Exercise materials
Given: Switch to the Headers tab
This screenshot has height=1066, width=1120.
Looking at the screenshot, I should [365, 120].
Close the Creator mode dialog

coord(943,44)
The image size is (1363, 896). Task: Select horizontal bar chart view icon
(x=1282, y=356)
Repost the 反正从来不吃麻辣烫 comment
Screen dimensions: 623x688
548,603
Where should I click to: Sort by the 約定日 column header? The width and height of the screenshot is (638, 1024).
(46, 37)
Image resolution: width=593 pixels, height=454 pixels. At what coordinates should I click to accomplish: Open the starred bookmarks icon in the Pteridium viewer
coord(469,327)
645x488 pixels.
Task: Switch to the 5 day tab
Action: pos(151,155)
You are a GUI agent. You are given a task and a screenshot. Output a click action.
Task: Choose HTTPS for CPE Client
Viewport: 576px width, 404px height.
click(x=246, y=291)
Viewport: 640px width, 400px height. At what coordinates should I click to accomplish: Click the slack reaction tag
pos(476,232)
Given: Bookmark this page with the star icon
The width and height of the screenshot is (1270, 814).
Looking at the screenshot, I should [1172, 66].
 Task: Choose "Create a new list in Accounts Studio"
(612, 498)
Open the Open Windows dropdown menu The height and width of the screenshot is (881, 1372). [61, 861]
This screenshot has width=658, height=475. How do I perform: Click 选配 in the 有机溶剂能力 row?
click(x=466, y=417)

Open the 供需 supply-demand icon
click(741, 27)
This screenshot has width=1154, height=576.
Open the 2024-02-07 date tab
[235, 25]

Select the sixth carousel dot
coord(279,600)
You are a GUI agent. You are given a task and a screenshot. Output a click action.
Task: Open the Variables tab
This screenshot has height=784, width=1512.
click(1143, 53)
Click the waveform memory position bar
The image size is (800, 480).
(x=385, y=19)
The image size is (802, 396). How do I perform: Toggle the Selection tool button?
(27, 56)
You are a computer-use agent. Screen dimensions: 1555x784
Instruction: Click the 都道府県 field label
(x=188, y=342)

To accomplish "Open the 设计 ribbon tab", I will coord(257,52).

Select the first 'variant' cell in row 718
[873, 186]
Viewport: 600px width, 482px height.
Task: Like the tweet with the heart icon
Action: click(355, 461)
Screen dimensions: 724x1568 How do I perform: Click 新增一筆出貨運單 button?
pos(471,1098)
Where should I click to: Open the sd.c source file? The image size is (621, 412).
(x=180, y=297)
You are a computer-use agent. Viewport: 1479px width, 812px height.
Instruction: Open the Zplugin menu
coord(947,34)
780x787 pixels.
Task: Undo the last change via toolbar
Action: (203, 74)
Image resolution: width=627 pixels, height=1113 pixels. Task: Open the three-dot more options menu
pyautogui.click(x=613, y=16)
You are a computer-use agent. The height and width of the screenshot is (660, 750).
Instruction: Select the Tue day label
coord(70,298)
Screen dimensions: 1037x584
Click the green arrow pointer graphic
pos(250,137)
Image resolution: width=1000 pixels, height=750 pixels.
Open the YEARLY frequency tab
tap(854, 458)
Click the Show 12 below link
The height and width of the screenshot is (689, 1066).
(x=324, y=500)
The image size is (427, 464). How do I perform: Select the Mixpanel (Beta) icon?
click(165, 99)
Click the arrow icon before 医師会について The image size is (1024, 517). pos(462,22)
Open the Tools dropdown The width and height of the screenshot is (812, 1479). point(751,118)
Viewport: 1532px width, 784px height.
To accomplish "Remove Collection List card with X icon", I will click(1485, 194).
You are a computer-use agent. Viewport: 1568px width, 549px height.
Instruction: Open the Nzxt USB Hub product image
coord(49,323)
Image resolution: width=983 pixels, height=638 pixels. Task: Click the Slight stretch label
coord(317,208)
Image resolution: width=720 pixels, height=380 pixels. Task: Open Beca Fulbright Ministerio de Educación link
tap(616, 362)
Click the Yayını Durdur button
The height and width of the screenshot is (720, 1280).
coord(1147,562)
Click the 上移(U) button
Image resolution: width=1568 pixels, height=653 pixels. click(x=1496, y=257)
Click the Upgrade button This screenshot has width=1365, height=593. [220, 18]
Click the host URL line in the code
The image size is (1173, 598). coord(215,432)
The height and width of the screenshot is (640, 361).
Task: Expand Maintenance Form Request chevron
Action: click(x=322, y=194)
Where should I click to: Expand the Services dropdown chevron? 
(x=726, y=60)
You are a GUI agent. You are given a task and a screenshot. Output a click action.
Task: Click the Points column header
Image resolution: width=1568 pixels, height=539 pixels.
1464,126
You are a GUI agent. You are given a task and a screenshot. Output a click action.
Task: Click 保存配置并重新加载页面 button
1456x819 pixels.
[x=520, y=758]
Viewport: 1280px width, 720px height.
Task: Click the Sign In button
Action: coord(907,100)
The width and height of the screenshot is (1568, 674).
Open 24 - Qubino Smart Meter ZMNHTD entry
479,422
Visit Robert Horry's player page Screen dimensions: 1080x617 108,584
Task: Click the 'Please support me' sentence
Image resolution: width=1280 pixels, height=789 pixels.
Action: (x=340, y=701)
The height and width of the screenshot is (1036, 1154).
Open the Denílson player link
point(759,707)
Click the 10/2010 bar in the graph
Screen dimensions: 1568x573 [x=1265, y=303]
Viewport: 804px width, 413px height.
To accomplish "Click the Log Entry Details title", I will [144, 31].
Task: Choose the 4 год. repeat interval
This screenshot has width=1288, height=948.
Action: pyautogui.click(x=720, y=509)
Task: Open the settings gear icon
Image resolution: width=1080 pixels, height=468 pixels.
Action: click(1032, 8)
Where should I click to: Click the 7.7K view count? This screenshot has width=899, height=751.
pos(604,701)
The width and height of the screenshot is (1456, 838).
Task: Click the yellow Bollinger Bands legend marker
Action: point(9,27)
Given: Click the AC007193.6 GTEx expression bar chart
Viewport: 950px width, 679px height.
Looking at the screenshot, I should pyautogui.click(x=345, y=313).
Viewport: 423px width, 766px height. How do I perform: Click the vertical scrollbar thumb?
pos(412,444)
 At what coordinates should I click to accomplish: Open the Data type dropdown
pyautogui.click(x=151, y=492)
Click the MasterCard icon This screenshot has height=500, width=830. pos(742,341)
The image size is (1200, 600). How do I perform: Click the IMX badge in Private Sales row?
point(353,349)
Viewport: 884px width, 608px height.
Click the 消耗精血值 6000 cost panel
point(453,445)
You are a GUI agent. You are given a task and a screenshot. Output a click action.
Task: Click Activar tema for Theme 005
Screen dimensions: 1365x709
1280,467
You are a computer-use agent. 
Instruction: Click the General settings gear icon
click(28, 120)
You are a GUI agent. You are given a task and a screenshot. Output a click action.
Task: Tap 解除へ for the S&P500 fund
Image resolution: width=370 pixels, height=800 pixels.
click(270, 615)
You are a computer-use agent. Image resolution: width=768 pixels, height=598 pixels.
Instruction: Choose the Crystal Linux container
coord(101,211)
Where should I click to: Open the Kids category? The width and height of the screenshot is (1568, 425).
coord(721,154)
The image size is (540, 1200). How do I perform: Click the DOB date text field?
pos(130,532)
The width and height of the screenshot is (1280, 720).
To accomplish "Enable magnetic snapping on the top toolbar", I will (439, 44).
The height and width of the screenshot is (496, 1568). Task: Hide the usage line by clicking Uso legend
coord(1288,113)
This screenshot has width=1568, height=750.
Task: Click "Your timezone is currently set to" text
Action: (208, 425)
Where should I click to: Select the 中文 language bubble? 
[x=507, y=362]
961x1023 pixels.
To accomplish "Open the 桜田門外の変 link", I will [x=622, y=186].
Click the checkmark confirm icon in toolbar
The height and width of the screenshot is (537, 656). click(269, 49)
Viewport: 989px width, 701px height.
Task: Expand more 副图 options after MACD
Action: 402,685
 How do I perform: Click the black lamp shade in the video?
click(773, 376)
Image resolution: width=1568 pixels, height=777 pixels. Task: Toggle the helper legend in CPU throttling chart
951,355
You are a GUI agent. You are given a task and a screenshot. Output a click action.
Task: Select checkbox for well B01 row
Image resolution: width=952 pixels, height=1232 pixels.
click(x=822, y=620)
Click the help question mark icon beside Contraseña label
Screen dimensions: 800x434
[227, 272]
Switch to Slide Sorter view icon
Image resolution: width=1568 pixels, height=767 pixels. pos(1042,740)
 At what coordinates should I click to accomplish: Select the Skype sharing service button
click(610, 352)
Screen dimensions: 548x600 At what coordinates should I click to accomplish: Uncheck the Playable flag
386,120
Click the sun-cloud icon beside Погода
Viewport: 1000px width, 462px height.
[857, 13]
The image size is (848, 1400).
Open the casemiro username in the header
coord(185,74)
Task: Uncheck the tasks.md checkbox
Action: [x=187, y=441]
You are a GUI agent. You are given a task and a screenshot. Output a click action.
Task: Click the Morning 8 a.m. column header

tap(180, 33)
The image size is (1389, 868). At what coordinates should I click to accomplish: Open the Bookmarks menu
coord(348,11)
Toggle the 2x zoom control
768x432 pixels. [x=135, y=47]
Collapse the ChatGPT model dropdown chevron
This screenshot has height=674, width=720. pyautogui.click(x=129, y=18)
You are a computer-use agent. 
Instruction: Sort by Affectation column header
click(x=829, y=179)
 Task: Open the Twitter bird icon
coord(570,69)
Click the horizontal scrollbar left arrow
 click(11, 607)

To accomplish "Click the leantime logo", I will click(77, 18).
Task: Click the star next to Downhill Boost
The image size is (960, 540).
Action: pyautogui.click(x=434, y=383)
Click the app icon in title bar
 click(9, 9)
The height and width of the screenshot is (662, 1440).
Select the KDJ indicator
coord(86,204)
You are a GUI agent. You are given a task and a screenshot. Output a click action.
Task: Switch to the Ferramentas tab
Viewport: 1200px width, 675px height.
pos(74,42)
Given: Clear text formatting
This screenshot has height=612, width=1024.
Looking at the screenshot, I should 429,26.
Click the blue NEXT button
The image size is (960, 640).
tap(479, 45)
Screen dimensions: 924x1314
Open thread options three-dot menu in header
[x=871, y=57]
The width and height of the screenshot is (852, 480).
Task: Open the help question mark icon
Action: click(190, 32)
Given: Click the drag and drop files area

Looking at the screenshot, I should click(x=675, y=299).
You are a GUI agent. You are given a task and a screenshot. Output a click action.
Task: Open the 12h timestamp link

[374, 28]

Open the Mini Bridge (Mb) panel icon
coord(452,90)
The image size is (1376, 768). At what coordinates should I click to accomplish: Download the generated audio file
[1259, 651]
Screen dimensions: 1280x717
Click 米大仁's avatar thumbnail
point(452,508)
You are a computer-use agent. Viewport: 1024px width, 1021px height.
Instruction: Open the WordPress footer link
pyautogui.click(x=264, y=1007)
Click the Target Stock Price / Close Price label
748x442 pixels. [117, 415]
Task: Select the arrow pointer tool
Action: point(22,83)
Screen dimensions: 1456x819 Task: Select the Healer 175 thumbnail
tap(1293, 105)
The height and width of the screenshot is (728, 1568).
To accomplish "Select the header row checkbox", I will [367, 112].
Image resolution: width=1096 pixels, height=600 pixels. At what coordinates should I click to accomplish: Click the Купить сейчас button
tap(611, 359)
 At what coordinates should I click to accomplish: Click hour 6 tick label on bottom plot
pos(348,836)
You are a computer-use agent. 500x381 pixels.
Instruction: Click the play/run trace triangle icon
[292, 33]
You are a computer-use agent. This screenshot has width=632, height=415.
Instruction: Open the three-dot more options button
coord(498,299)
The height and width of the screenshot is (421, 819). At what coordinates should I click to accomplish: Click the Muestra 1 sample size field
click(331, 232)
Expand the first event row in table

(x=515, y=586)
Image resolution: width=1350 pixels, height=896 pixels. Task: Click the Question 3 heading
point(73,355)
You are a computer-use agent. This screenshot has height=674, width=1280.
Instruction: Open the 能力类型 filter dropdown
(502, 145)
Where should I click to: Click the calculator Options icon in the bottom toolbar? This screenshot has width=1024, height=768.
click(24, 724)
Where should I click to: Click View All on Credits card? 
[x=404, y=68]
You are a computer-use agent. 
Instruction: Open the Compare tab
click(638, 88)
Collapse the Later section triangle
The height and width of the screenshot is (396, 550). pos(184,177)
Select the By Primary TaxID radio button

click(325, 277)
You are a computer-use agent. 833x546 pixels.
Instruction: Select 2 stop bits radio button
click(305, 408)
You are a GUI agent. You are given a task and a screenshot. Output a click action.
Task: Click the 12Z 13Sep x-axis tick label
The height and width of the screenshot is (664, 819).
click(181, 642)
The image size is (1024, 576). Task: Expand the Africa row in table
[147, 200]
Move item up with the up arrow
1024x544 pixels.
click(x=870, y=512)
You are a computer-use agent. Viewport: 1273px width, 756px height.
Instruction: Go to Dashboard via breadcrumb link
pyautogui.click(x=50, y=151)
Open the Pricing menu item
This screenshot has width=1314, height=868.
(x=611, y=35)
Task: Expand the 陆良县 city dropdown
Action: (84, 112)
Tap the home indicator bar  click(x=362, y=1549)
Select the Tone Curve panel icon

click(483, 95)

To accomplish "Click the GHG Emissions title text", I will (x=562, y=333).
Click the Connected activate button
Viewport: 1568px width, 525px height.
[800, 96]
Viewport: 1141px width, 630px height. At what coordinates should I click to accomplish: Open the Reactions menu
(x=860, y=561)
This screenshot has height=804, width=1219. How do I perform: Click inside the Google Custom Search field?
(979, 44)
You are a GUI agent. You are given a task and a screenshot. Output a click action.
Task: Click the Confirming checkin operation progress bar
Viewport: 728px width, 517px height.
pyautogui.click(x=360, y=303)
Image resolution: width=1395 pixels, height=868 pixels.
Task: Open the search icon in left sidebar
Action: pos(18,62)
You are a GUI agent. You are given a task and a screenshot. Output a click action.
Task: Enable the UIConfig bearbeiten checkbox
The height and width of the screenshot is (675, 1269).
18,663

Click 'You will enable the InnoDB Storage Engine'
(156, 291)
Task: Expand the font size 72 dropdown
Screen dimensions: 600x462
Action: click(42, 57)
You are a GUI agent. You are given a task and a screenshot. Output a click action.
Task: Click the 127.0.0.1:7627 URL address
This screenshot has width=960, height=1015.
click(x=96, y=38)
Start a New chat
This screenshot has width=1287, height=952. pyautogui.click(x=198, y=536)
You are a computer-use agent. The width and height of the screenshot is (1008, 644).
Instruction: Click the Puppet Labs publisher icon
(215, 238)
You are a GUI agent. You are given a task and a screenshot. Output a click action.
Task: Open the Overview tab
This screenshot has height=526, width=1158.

Try it
Set down again, word for word, the stretch of records from the line with "Open the Mini Bridge (Mb) panel icon" to the line with "You are a computer-use agent. Viewport: 1024px", both of those lines included.

Task response
Open the Mini Bridge (Mb) panel icon
coord(452,90)
The image size is (1376, 768). At what coordinates should I click to accomplish: Download the generated audio file
[1259, 651]
Screen dimensions: 1280x717
Click 米大仁's avatar thumbnail
point(452,508)
You are a computer-use agent. Viewport: 1024px width, 1021px height.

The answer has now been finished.